Before contemplating further the love of an absurdist, a moment should be given to the disregard shown by the protagonist, which is either betrayal or rebellion. Some people might say it’s both — and that cannot be contested. For a non-absurdist, the protagonist’s response might appear to be both betrayal and rebellion — a painful rejection and a philosophical stance. Betrayal to Marie and a continued rebellion against the universe. Betrayal in the form of not accepting that her love has meaning, and rebellion as an ideology. To validate this observation further, I have found in Camus’s La Chute (The Fall) a clear reference to the betrayal of the absurdist:
“I used to advertise my loyalty and I don’t believe there is a single person I loved that I didn’t eventually betray.” (Page 69)
The narrator, Clamence, is reflective and brutally honest, like Meursault above, but with more bitterness and self-loathing. The self-aware narrator recognises his failure in love as rooted in betrayal.
Also, Marie, unaware of Meursault’s beliefs, sees everything traditionally. She sees love from a different perspective, making love her destiny, while for him it is coincidence — surreal or maybe laughable. On the other hand, she seeks passion, commitment, and intimacy (the three core components of love as per Robert Sternberg) and is met with indifference. Here's the excerpt from L’Étranger:
“Marie came by to see me and asked me if I wanted to marry her. I said it didn't make any difference to me and that we could if she wanted to. Then she wanted to know if I loved her. I answered the same way I had the last time, that it didn't mean anything but that I probably didn't love her. ‘So why marry me, then?’ she said.I explained to her that it didn't really matter and that if she wanted to, we could get married. Besides, she was the one who was doing the asking and all I was saying was yes. Then she pointed out that marriage was a serious thing. I said, ‘No.’ She stopped talking for a minute and looked at me without saying anything.” (Page 41-42)

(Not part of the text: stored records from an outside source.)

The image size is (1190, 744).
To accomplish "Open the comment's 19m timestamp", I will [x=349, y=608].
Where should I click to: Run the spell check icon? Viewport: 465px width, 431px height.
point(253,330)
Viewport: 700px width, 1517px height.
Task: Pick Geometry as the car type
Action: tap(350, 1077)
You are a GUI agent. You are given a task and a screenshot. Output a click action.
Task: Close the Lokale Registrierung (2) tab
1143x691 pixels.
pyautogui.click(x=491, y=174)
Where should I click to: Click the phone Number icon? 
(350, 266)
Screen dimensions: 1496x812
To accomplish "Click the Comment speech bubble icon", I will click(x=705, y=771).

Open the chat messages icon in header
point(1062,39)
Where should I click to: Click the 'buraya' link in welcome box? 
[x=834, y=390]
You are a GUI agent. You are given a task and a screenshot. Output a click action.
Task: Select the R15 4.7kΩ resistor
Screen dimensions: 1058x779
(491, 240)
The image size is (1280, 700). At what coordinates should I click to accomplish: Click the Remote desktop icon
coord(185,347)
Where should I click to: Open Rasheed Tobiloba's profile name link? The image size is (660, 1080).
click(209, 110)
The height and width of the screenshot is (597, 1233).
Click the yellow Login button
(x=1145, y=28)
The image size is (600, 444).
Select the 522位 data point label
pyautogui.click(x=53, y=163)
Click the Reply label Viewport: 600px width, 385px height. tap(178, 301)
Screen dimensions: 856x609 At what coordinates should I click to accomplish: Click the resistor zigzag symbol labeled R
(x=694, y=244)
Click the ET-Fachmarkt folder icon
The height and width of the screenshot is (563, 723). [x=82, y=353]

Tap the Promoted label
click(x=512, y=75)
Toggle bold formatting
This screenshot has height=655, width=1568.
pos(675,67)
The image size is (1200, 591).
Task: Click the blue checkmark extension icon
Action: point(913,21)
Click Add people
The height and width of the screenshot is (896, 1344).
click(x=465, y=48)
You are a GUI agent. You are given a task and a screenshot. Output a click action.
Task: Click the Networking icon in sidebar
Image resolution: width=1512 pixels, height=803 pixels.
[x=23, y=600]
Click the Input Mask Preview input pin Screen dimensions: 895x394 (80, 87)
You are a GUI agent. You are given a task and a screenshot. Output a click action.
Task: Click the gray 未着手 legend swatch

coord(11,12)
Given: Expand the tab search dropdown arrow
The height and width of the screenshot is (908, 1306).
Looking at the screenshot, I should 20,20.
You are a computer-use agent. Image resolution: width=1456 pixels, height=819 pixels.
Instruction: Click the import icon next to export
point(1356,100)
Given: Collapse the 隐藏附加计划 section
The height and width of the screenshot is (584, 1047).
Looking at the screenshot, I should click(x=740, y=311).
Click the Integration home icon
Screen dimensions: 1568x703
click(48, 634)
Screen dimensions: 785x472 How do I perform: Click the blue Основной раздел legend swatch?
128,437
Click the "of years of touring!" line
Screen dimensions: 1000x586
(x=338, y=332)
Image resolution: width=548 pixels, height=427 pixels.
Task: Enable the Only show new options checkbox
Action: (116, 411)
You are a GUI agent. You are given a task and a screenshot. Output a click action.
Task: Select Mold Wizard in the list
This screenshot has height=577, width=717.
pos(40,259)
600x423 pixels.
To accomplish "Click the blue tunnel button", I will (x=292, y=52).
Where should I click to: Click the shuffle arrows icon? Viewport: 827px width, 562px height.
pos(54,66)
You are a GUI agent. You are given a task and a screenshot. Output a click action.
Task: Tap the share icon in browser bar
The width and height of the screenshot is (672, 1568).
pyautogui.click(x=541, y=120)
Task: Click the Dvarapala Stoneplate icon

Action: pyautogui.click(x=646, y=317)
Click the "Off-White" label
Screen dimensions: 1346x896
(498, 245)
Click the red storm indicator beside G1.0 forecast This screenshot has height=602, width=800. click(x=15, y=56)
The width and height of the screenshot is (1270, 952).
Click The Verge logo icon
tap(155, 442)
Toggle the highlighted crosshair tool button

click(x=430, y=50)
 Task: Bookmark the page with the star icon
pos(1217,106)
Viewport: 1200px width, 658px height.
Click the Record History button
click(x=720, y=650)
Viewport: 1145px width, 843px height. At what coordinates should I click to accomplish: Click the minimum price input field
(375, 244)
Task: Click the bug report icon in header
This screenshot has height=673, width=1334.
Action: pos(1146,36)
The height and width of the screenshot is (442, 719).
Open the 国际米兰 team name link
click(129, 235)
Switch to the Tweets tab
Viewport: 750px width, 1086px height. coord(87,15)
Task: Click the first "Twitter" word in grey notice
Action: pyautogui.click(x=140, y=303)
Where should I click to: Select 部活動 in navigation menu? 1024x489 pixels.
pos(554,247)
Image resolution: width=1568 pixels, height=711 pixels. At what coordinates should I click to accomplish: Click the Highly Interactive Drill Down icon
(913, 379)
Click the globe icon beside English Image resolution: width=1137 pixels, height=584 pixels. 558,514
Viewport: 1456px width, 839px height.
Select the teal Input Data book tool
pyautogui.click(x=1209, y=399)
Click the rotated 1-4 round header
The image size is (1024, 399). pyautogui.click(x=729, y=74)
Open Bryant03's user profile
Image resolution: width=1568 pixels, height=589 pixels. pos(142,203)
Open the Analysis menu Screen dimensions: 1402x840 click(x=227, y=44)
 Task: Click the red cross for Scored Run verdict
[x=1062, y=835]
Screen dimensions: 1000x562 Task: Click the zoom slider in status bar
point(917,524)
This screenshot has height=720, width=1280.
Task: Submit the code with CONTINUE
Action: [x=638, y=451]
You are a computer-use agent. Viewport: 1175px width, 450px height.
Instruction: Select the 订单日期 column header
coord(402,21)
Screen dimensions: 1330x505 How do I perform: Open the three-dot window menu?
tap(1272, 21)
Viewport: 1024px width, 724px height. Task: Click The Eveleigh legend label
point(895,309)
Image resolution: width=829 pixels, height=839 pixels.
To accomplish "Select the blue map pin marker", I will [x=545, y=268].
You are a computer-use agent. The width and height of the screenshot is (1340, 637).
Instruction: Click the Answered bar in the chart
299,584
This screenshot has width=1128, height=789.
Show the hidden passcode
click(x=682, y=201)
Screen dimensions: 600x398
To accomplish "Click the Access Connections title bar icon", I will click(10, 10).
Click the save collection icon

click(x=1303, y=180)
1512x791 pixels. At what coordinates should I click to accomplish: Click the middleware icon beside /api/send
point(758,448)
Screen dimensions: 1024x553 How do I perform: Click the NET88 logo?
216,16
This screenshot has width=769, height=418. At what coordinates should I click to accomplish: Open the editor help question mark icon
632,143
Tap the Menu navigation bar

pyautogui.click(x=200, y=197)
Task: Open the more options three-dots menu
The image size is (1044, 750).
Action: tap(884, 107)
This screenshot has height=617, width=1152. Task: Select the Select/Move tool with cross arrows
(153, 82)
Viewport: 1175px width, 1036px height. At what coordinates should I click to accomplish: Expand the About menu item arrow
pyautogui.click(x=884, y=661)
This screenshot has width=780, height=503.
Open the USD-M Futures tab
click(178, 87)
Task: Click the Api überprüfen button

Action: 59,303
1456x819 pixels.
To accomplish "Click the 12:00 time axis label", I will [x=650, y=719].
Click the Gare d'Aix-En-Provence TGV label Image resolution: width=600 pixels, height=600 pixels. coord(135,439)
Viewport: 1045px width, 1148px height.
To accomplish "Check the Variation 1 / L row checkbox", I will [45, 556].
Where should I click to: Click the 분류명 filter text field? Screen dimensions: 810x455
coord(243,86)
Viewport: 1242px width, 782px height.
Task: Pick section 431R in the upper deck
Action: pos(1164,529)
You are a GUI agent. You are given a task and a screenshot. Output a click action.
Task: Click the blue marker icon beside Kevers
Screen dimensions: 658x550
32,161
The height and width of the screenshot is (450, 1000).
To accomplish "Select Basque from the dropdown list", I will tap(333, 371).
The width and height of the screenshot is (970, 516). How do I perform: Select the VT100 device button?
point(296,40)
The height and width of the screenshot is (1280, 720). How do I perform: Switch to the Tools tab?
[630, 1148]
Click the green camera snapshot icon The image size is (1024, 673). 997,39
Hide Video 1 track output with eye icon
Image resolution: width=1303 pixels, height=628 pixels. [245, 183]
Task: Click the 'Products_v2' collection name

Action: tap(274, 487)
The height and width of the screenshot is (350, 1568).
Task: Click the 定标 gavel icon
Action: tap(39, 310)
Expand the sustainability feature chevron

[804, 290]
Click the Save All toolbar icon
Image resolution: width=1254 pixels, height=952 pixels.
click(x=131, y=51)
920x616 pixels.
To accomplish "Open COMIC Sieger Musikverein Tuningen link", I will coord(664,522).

From a human perspective, this is betrayal and emotional abandonment. Love is a shared illusion — a connection to the objet petit a (small other object) that makes us feel safe and real — and absurdism refuses to share this illusion. In the case of Meursault, it is a betrayal of love’s emotional contract and a refusal to share the illusion. He won't pretend that love carries cosmic meaning or permanence. By the way, is Marie aware that Meursault is an absurdist?
As for the continued rebellion, the absurdist refuses to assign meaning to anything, including love, marriage, and by the end of the novel, his death. It is resistance to the demands of comforting narratives. It is a rebellion against all shared illusions. Love may seem to offer the power to transform or "convert" the absurd into something meaningful — to turn silence into shared narrative. Yet the absurdist resists this transformation, recognizing it as another comforting illusion, another trap of imposed significance.